The Law of Cosines relates the sides and angles of a triangle. For angle A, it states: We aim to find the partial derivatives of angle A with respect to each side (a, b, and c) using implicit differentiation.

$$a^2 = b^2 + c^2 - 2bc \cos A$$

**step2 Calculate $$\frac{\partial A}{\partial a}$$ by Implicit Differentiation**

To find $$\frac{\partial A}{\partial a}$$, we treat b and c as constants. We differentiate both sides of the Law of Cosines with respect to a. Remember that A is a function of a, b, and c, so we use the chain rule for terms involving A.

$$\frac{\partial}{\partial a}(a^2) = \frac{\partial}{\partial a}(b^2 + c^2 - 2bc \cos A)$$

Differentiating the left side:

$$\frac{\partial}{\partial a}(a^2) = 2a$$

Differentiating the right side: b and c are constants, so their derivatives with respect to a are zero. For the term involving cos A, we apply the chain rule:

$$\frac{\partial}{\partial a}(-2bc \cos A) = -2bc \left(-\sin A \frac{\partial A}{\partial a}\right) = 2bc \sin A \frac{\partial A}{\partial a}$$

Equating the derivatives of both sides, we get:

$$2a = 2bc \sin A \frac{\partial A}{\partial a}$$

Solving for $$\frac{\partial A}{\partial a}$$:

$$\frac{\partial A}{\partial a} = \frac{2a}{2bc \sin A} = \frac{a}{bc \sin A}$$

**step3 Calculate $$\frac{\partial A}{\partial b}$$ by Implicit Differentiation**

To find $$\frac{\partial A}{\partial b}$$, we treat a and c as constants. We differentiate both sides of the Law of Cosines with respect to b. Remember that A is a function of a, b, and c, so we use the chain rule for terms involving A and the product rule for terms like $$b \cos A$$.

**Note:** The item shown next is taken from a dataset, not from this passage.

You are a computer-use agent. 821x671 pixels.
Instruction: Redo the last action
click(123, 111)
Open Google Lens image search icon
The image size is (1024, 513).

$$\frac{\partial}{\partial b}(a^2) = \frac{\partial}{\partial b}(b^2 + c^2 - 2bc \cos A)$$

Differentiating the left side: a is a constant, so its derivative with respect to b is zero.

$$\frac{\partial}{\partial b}(a^2) = 0$$

Differentiating the right side:

$$\frac{\partial}{\partial b}(b^2 + c^2 - 2bc \cos A) = \frac{\partial}{\partial b}(b^2) + \frac{\partial}{\partial b}(c^2) - 2c \frac{\partial}{\partial b}(b \cos A)$$

$$ = 2b + 0 - 2c \left(\frac{\partial}{\partial b}(b) \cdot \cos A + b \cdot \frac{\partial}{\partial b}(\cos A)\right)$$

$$ = 2b - 2c (\cos A + b (-\sin A) \frac{\partial A}{\partial b})$$

$$ = 2b - 2c \cos A + 2bc \sin A \frac{\partial A}{\partial b}$$

Equating the derivatives of both sides, we get:

$$0 = 2b - 2c \cos A + 2bc \sin A \frac{\partial A}{\partial b}$$

Solving for $$\frac{\partial A}{\partial b}$$:

$$-2bc \sin A \frac{\partial A}{\partial b} = 2b - 2c \cos A$$

$$\frac{\partial A}{\partial b} = \frac{2b - 2c \cos A}{-2bc \sin A} = \frac{2c \cos A - 2b}{2bc \sin A} = \frac{c \cos A - b}{bc \sin A}$$

Using the triangle projection formula $$b = a \cos C + c \cos A$$, we can write $$c \cos A - b = -a \cos C$$. Substituting this into the expression:

$$\frac{\partial A}{\partial b} = \frac{-a \cos C}{bc \sin A}$$

**step4 Calculate $$\frac{\partial A}{\partial c}$$ by Implicit Differentiation**

To find $$\frac{\partial A}{\partial c}$$, we treat a and b as constants. We differentiate both sides of the Law of Cosines with respect to c. Similar to the previous step, we use the chain rule and product rule where appropriate.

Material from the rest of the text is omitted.